Another investment that I need to do this year, and I'm thinking about doing it as a birthday present for myself, is a dressform. I've managed without one up until now, and I know so many people that can make gorgeous things without one, but in order for me to get better I think I need to be able to pin and drape fabric onto something else, not just try it on myself.

Using the costumes
One cost that also has a tendency to go up is travel expenses I want to use my costumes, and that means traveling all over Sweden, Europe and the USA. Even for a small event in Sweden it usually means taking a day off work, so I can travel on Friday, paying for train tickets and hotel, and then you add food and drink to that.One big reason why I do costuming though is because I love wearing the costumes and meet other like-minded people. The cost for balls and conventions are so far a lot higher than the costs for the costumes themselves.

When it comes to how I choose between fast, cheap and accurate, I definitely go for cheap or accurate, or I at least try to divide my costs so that I don't have to pay for everything at the same time. I buy one piece of fabric one month, and another piece another month. It takes longer time, but I've learnt the hard way that I'm going to value what I do a lot higher if I spend the extra cash on say a pure silk rather than a polyester. I also like the planning process so I don't mind if it's usually quite drawn out, this of course also means that at the moment I'm already considering costumes for 2015/16.

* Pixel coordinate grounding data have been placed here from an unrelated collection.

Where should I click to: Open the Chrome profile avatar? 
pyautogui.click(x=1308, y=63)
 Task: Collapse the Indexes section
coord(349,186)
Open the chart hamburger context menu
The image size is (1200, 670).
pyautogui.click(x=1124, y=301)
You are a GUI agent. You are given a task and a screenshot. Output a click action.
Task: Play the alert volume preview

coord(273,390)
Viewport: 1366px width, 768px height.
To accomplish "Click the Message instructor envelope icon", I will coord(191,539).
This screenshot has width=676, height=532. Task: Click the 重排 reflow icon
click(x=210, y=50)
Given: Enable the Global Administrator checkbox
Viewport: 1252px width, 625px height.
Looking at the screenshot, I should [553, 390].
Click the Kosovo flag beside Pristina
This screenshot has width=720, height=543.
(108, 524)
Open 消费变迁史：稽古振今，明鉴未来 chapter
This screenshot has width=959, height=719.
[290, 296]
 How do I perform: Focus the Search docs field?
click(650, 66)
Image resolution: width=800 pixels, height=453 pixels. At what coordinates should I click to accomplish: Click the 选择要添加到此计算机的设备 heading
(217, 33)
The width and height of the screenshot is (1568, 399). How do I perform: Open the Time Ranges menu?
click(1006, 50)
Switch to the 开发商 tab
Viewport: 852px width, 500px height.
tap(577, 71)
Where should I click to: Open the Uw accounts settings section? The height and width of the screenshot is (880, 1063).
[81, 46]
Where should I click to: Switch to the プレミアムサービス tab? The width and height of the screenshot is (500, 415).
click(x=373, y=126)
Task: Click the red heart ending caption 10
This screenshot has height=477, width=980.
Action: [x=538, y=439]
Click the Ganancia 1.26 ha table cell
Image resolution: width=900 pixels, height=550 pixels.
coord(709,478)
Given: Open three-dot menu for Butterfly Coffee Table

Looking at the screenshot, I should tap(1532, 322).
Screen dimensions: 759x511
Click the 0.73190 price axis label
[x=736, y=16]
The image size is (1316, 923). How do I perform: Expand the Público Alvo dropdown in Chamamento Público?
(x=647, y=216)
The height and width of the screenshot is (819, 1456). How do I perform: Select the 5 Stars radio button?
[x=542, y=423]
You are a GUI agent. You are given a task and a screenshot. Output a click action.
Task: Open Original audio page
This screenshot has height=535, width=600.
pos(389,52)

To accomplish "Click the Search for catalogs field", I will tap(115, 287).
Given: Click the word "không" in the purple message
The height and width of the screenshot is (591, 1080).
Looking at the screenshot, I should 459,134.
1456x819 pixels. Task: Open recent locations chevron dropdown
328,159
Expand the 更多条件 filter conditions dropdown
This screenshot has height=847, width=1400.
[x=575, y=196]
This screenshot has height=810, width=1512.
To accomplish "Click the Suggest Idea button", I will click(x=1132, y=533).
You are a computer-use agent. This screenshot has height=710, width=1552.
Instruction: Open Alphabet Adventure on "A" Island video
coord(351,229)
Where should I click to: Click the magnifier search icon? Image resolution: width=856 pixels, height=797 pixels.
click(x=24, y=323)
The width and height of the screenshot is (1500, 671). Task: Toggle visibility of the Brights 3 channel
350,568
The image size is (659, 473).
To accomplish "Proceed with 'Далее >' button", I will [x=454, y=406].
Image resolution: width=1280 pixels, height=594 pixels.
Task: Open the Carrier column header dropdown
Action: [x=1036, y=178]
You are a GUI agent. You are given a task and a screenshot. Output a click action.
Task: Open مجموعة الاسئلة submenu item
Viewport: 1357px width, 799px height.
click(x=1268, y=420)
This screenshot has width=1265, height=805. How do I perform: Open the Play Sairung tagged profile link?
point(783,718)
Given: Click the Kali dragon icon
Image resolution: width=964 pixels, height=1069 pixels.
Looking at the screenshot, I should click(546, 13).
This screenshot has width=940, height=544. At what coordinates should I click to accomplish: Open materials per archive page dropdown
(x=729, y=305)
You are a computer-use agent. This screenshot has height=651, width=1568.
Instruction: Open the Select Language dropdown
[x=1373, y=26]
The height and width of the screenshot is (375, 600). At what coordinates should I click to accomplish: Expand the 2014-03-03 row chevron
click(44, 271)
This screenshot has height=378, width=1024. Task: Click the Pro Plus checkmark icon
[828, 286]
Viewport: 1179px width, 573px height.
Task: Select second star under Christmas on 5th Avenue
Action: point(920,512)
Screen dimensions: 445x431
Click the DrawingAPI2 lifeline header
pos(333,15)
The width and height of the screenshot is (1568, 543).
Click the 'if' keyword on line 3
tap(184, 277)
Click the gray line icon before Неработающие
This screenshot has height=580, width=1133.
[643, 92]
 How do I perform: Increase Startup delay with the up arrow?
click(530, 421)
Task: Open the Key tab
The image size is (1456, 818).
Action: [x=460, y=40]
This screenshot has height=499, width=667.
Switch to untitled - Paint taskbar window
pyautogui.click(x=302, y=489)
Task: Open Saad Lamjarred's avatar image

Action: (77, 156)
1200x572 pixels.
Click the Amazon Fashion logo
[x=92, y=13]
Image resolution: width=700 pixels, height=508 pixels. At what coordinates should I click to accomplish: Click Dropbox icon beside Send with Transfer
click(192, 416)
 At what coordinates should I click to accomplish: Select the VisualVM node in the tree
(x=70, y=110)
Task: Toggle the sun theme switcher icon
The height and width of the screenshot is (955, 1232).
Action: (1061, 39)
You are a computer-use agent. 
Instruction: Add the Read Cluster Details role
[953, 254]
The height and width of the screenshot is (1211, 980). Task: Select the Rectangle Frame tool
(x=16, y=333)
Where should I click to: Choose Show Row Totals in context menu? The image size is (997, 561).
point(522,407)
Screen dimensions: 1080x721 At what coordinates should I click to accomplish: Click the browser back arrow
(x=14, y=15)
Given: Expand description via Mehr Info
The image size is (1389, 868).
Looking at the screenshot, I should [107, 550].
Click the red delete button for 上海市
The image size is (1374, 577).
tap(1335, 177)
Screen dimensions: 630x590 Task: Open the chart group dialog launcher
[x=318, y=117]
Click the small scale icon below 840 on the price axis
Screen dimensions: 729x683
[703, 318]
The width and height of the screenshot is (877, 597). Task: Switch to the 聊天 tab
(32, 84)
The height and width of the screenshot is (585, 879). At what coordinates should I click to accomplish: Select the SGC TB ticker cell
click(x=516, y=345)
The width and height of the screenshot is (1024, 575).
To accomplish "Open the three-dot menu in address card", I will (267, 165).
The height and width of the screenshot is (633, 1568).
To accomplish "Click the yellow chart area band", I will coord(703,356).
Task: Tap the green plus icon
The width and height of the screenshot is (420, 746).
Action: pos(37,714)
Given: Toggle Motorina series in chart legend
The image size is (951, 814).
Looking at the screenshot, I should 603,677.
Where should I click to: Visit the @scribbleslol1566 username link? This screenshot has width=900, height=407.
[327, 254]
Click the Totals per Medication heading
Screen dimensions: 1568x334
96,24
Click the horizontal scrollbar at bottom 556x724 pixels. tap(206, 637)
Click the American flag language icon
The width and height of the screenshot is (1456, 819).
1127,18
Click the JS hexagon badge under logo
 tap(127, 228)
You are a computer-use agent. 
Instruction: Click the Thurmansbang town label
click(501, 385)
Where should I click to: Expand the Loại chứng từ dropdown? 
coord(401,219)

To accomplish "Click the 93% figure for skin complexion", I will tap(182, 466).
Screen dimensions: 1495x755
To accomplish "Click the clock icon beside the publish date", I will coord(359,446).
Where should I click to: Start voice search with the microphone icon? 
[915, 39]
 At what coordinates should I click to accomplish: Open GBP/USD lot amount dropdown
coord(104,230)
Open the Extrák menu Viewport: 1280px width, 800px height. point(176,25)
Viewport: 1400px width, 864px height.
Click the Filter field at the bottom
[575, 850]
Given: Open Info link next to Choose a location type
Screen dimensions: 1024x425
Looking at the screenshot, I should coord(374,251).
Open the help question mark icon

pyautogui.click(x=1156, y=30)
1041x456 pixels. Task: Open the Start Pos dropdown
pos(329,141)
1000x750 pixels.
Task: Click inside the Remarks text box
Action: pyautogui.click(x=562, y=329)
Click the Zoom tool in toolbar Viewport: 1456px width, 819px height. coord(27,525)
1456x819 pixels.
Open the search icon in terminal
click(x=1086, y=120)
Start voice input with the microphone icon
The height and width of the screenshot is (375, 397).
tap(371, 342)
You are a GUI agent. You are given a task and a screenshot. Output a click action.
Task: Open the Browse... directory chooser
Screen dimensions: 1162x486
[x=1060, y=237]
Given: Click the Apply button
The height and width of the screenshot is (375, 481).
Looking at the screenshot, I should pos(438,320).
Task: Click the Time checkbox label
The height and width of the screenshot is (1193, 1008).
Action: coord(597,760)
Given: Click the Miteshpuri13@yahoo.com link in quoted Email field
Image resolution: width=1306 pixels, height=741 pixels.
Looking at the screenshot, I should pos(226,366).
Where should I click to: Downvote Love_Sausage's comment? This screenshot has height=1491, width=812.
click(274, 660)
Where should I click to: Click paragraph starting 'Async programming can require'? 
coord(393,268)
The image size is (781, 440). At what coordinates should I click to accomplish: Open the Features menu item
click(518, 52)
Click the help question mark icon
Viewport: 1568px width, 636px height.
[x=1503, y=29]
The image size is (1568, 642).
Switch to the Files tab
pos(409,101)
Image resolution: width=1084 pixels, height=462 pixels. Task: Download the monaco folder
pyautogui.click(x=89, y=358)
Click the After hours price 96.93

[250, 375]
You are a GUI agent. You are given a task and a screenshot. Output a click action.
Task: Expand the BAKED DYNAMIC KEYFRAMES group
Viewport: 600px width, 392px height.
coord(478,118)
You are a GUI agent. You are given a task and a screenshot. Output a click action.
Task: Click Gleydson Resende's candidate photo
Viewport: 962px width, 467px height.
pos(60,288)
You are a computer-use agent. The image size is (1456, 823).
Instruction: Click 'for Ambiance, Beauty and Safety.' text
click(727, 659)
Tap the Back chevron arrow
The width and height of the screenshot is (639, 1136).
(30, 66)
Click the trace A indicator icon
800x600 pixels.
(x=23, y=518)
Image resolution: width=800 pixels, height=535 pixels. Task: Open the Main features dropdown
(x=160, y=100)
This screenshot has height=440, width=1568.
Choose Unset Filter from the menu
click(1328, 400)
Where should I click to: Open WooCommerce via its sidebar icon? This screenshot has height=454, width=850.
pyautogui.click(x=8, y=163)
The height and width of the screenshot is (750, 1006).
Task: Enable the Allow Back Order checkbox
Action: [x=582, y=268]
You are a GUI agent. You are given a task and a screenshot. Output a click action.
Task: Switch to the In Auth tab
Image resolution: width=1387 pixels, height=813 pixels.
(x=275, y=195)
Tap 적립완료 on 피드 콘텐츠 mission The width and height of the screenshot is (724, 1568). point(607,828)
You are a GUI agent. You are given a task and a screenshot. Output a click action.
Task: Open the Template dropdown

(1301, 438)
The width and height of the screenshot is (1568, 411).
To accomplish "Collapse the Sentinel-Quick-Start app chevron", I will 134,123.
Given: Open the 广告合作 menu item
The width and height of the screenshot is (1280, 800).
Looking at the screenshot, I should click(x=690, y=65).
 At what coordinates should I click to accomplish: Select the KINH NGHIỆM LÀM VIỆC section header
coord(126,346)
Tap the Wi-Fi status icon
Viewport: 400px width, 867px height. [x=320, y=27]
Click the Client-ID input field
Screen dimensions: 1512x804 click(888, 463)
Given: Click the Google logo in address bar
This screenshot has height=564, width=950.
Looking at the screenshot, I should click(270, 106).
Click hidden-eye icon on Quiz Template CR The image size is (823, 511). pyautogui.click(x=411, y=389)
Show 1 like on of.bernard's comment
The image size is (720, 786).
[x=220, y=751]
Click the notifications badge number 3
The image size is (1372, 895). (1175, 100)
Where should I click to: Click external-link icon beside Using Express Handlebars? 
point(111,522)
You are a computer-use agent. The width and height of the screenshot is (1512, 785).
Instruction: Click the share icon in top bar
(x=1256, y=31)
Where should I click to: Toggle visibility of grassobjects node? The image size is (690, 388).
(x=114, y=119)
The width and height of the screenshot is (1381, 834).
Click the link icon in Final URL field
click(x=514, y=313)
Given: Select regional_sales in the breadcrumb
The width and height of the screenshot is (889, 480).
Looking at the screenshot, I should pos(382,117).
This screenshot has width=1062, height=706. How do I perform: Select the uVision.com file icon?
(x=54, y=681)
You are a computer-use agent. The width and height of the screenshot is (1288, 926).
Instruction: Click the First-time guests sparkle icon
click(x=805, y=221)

In the end you can do costuming on any budget, but it's a hobby that tends to get more expensive the deeper you get into it. It's of course also not necessary to go the USA to wear your Star Wars-costumes, but to me wearing the costume is such a big part of the hobby that I'm happy to save up money for all the costume-related events that I go to

Wednesday, 15 January 2014

The rest of the HSF14 challenges

A couple of days ago the rest of the HSF14 challenges were posted and here they are, my comments are in italics after the challenge.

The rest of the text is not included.